After the prison workers tattooed our numbers on our left arms and inscribed them on our clothing, they lined us up once more. An officer yelled out, “Doctors and lawyers, raise your hands!” Those who did were ordered to step out of the formation and were taken away. Next, he asked for farmers. Many of us raised our hands. My father knew from his time in the labour battalions that working on a farm would give us access to potatoes, turnips, or beets. The guards selected a hundred men, including the three of us.
I was hungry, thirsty, and completely shocked by how my life was changing minute by minute and hour by hour. Everything about this place w
as threatening and filled me with fear, and now we were told that we were going to a different camp. I wondered if the new camp would be similar to Birkenau.

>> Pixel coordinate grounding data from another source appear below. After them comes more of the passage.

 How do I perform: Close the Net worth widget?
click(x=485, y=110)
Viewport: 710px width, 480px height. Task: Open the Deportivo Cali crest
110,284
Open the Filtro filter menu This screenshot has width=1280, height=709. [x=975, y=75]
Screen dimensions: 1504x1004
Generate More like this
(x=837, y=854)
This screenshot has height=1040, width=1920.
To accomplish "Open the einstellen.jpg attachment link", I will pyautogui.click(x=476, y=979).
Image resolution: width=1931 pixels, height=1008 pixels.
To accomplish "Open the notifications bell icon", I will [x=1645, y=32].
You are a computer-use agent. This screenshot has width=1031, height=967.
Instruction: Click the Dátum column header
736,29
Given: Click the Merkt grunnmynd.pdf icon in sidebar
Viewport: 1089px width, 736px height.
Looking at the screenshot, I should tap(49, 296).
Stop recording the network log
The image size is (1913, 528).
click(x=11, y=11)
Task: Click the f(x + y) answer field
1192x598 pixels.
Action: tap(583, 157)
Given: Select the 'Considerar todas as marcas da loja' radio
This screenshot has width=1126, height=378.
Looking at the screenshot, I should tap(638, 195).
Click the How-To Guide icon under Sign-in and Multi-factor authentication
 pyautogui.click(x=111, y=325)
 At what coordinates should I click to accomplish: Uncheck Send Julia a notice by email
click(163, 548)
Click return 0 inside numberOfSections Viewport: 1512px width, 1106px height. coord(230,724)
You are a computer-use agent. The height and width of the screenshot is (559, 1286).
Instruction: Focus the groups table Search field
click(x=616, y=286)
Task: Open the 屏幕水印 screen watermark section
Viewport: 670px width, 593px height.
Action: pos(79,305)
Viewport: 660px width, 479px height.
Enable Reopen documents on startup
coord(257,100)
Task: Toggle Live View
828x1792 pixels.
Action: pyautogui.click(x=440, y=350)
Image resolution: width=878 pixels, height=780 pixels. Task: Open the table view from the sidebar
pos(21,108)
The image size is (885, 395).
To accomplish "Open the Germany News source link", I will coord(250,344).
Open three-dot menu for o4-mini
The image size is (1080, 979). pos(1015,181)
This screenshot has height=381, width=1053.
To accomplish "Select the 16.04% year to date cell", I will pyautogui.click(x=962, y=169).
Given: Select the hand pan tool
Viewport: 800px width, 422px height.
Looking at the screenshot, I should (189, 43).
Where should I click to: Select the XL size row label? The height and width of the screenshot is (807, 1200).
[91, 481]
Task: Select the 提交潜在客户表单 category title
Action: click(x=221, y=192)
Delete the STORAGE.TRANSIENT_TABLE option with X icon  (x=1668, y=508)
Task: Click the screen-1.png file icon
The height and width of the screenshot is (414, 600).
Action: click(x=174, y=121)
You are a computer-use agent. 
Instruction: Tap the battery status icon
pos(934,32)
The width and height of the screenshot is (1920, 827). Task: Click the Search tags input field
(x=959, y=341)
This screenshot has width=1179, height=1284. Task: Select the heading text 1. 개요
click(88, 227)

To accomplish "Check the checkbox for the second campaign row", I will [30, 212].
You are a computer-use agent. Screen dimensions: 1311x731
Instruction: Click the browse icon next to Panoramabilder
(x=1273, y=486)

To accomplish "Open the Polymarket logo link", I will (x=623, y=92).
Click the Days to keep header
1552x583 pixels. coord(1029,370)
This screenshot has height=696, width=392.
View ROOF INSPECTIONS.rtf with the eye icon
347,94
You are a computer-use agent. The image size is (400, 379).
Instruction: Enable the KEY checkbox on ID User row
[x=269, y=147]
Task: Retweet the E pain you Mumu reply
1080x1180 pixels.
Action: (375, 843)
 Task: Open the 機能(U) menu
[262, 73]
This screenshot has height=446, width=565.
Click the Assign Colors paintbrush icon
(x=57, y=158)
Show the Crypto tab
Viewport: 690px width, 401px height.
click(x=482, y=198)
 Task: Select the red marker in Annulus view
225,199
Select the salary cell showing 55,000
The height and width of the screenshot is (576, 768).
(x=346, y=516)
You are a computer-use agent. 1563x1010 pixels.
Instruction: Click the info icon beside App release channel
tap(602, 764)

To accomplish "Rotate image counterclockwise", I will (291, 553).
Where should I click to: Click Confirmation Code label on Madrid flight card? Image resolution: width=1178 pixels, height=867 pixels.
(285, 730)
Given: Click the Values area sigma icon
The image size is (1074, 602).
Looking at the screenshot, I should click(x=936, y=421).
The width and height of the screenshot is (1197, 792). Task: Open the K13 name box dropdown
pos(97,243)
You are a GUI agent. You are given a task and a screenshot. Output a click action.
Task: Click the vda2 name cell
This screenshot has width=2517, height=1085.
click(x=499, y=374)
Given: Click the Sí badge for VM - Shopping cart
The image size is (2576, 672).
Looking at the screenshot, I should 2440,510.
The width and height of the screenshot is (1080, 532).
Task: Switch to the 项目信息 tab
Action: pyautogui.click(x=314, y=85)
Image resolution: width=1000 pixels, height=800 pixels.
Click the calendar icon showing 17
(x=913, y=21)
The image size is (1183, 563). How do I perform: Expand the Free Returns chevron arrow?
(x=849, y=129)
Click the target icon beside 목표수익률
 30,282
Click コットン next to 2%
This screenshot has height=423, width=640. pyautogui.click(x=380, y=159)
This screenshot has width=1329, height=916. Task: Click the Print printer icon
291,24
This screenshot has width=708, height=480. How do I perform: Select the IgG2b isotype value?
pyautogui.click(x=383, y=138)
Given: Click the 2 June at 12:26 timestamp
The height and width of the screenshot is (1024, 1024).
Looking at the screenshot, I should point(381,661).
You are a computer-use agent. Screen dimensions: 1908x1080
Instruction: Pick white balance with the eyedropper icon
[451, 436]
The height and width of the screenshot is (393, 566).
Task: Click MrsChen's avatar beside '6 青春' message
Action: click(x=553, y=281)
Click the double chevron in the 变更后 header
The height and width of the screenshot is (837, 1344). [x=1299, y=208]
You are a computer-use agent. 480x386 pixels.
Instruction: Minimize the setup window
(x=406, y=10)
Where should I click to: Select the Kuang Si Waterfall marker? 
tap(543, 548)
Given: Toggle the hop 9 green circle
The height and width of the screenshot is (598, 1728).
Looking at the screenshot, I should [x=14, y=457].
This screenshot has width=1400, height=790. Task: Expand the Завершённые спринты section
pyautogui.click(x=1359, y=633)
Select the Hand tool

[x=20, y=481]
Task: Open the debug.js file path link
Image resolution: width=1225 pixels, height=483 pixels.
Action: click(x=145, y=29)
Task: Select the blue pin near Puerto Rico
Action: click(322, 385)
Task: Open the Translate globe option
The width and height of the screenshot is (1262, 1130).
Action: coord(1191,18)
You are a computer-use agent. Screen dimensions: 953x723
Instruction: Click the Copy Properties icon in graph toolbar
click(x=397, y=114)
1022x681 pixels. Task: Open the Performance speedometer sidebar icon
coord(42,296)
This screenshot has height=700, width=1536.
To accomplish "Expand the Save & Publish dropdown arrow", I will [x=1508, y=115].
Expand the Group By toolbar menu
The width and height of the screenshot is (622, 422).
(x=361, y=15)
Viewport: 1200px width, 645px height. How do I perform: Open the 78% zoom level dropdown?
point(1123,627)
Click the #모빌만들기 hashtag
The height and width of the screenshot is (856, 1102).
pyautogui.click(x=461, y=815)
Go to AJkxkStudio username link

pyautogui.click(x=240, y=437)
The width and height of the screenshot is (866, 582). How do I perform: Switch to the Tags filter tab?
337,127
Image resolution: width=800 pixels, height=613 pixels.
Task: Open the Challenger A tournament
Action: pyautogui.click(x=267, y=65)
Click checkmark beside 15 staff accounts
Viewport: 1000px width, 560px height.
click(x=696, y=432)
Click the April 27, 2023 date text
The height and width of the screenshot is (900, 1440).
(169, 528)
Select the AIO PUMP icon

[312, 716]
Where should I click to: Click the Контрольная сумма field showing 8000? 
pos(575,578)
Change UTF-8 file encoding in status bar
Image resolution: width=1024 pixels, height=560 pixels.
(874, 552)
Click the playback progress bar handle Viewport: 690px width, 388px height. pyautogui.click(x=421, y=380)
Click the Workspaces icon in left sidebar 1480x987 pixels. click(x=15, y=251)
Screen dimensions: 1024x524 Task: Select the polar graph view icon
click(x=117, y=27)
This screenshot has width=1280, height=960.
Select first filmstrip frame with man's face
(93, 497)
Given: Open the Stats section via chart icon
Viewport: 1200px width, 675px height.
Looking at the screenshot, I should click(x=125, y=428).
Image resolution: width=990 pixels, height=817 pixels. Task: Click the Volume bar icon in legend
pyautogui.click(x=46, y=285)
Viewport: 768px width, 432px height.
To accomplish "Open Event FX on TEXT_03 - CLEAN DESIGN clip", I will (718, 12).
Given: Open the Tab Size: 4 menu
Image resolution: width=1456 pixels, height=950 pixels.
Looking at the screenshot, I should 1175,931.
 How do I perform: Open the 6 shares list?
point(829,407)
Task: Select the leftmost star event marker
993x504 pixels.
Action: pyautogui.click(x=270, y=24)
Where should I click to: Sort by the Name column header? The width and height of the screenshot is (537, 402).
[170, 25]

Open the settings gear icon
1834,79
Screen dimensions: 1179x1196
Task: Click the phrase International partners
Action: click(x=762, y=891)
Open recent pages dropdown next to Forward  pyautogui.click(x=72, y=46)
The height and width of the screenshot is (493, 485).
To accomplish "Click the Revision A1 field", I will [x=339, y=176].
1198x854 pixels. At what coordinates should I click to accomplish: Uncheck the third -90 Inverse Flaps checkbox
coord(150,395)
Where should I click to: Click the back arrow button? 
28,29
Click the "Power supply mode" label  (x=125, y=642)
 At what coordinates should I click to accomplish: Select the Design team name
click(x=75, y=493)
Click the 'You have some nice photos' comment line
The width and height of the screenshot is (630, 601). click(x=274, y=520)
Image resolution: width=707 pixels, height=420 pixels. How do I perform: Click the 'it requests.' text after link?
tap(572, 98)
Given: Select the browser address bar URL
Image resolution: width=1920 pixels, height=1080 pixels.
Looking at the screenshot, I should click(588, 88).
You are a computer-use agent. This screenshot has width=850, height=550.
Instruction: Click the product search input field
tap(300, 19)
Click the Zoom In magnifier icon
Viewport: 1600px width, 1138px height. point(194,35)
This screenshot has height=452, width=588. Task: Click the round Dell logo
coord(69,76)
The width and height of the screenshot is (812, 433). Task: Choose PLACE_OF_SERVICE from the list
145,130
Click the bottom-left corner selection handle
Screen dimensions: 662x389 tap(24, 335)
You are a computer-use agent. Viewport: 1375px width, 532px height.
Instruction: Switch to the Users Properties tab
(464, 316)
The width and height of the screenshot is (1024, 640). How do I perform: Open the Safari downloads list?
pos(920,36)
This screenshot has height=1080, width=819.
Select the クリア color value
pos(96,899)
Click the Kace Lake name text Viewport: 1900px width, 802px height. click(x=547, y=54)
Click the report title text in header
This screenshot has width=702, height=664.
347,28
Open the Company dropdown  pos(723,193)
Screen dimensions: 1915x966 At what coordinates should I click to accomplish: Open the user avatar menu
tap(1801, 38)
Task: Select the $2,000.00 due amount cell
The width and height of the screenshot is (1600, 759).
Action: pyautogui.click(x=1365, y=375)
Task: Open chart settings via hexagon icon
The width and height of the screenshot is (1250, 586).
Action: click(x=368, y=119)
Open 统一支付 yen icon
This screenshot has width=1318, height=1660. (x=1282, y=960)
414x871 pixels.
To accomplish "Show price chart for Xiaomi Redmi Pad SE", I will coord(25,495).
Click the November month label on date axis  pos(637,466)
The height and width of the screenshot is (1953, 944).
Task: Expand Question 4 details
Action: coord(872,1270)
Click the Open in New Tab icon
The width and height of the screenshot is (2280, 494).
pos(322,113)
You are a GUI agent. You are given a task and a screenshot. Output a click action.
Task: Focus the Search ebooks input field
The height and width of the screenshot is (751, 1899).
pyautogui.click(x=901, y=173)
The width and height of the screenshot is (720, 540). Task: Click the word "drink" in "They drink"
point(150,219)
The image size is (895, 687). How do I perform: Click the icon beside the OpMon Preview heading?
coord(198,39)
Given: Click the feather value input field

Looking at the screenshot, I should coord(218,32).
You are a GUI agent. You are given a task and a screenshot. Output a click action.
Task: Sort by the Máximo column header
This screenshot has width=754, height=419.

The guards marched us several kilometres down the road to Auschwitz I. En route, we passed a group of women with shaved heads and striped dresses; they were harnessed to a huge cement roller that they pulled to grade the road. Some had dilapidated shoes, some wooden clogs or sandals, and some were barefoot. The SS women guards were whipping them and yelling, “Schnell! Faster, you damn Jews!” The soles of the feet of the women without shoes had been ripped to shreds, and the rocks they walked upon were covered with their blood. The SS women were large and bursting out of their uniforms, and the contrast between them and their skeletal prisoners was striking. I couldn’t help wondering if we would be treated the same way.
CHAPTER 9
Arbeit Macht Frei
Our group of about one hundred men arrived at Auschwitz I in early May 1944 with only one cup of tea in our bellies. We entered the camp through a large metal gate with the words “Arbeit macht frei” (Work sets you free) overtop of it. Near the gate, there was a guardhouse bustling with SS soldiers and attack dogs. My first glimpse of the barbed-wire fences and the prison-like red-brick buildings sent shudders down my spine. Once we passed through the gate, I looked to the right and saw an all-male orchestra. These men played marching music when we left for work in the morning and again when we returned in the evening. I was uplifted by the sound of the music, and my body responded to its tempo. How could such beautiful music coexist with the ominous camp in the background?